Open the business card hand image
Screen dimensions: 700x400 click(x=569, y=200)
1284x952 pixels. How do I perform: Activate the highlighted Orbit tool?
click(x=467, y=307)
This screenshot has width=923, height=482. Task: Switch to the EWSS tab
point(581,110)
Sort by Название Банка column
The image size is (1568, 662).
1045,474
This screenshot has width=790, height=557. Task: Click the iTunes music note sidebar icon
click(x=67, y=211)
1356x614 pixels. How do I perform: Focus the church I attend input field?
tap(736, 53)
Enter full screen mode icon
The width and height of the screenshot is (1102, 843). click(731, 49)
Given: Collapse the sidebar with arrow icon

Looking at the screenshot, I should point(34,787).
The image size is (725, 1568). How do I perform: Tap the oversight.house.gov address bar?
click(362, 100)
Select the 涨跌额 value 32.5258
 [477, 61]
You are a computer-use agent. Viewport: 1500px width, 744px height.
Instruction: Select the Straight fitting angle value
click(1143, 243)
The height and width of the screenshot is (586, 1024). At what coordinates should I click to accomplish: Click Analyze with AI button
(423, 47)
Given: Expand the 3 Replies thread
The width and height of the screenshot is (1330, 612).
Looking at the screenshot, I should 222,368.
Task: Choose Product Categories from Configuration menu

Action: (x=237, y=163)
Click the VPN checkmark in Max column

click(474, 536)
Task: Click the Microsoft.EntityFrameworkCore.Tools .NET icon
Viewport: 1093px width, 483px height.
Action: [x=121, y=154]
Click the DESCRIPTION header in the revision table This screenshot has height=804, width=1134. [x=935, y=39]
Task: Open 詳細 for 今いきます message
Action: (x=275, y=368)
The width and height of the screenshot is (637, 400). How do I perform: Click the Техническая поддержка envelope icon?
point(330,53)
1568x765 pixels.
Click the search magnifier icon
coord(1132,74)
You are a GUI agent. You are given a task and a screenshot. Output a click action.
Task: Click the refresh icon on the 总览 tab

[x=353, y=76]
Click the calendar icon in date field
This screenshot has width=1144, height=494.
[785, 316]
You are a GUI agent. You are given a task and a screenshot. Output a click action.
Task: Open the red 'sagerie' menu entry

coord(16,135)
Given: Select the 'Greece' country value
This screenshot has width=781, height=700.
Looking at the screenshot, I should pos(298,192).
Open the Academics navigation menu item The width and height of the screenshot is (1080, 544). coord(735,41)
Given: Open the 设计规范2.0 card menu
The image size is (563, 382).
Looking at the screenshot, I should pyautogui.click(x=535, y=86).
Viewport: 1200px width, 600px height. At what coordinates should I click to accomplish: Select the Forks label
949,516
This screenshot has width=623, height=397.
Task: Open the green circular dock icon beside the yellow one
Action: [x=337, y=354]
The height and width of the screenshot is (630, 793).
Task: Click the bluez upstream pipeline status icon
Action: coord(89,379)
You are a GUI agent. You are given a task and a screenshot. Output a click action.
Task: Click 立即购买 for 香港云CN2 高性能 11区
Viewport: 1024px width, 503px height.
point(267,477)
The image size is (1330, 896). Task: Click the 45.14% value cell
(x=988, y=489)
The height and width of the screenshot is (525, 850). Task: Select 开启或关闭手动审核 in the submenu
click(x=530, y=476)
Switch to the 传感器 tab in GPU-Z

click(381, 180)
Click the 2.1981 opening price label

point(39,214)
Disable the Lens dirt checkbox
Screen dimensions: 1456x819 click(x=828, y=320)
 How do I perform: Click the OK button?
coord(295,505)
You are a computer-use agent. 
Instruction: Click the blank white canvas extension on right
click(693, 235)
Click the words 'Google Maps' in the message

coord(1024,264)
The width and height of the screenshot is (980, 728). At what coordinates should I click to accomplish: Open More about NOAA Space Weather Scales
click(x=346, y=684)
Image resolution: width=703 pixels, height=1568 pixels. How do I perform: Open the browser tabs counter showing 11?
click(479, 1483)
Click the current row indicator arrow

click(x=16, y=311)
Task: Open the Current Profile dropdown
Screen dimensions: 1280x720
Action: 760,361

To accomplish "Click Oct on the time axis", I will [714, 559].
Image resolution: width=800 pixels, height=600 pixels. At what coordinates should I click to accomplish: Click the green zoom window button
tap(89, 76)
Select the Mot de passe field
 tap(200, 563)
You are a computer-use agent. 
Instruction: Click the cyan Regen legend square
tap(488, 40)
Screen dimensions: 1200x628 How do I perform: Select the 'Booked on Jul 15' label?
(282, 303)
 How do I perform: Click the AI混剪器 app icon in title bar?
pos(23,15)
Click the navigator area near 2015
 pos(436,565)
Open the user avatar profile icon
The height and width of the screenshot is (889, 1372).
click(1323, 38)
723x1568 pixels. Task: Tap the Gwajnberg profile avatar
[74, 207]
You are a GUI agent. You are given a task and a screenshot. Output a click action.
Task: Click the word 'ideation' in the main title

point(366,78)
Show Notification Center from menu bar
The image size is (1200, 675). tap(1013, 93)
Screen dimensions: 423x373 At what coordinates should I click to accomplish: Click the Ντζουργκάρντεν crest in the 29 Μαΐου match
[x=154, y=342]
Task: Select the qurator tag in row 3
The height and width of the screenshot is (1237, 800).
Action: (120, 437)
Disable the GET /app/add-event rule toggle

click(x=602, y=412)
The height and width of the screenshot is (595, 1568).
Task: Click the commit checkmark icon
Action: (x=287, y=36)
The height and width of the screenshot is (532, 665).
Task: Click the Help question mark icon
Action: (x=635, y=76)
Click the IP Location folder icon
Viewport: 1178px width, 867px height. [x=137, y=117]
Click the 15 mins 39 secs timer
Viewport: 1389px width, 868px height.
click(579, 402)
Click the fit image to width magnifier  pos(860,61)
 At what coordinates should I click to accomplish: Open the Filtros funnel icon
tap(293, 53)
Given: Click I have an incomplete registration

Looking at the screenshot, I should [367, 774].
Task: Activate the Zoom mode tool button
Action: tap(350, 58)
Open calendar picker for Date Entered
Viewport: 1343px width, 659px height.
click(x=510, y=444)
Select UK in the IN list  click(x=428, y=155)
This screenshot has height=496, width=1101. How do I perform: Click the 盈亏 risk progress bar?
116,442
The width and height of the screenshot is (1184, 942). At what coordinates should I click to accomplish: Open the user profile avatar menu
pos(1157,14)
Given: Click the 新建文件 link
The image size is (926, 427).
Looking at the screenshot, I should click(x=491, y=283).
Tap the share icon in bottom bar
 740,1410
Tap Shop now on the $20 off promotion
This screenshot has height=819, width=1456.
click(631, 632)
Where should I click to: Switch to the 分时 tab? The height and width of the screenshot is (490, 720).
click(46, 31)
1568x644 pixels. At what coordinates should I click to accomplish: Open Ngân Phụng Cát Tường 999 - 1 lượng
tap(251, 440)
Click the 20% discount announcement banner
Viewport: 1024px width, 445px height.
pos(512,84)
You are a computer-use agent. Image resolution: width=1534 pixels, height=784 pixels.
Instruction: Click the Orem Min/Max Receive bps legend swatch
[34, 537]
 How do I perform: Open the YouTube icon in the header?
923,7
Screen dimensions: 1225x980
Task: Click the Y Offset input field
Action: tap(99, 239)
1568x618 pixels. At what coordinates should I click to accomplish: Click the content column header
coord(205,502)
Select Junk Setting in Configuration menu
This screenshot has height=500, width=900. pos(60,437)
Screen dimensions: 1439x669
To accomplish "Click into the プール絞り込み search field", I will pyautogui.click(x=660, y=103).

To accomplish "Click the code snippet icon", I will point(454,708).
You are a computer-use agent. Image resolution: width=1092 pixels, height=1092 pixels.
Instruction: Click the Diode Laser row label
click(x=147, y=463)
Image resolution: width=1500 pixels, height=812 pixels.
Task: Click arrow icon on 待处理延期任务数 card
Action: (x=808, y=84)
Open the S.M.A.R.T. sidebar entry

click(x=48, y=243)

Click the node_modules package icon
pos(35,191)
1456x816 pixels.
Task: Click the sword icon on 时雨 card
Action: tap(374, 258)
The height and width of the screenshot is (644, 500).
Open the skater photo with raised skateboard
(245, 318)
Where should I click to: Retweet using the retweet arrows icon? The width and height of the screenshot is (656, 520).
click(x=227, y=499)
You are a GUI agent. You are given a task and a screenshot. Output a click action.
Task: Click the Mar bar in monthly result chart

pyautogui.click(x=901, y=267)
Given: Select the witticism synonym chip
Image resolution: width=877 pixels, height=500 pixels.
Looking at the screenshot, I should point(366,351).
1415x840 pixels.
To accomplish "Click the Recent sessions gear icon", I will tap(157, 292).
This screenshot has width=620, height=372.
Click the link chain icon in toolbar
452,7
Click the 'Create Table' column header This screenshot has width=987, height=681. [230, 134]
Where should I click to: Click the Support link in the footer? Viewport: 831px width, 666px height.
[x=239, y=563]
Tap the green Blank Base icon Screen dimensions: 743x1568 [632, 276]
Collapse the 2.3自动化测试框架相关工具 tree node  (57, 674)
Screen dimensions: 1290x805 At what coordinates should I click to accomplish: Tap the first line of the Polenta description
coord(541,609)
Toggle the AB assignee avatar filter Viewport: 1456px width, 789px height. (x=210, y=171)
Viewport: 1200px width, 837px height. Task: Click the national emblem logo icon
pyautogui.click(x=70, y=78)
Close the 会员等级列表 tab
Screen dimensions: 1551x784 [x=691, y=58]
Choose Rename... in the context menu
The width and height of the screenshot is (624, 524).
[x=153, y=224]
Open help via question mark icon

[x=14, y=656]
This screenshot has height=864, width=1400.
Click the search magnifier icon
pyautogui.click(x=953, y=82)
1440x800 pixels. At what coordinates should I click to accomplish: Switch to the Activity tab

----

### HOW TO COMPLETE THIS TASK
All that is needed is the exact run of lines above from the line containing "1415x840 pixels." through the line containing "Click the 'Create", both of them included.

### ANSWER SECTION
1415x840 pixels.
To accomplish "Click the Recent sessions gear icon", I will tap(157, 292).
This screenshot has width=620, height=372.
Click the link chain icon in toolbar
452,7
Click the 'Create Table' column header This screenshot has width=987, height=681. [230, 134]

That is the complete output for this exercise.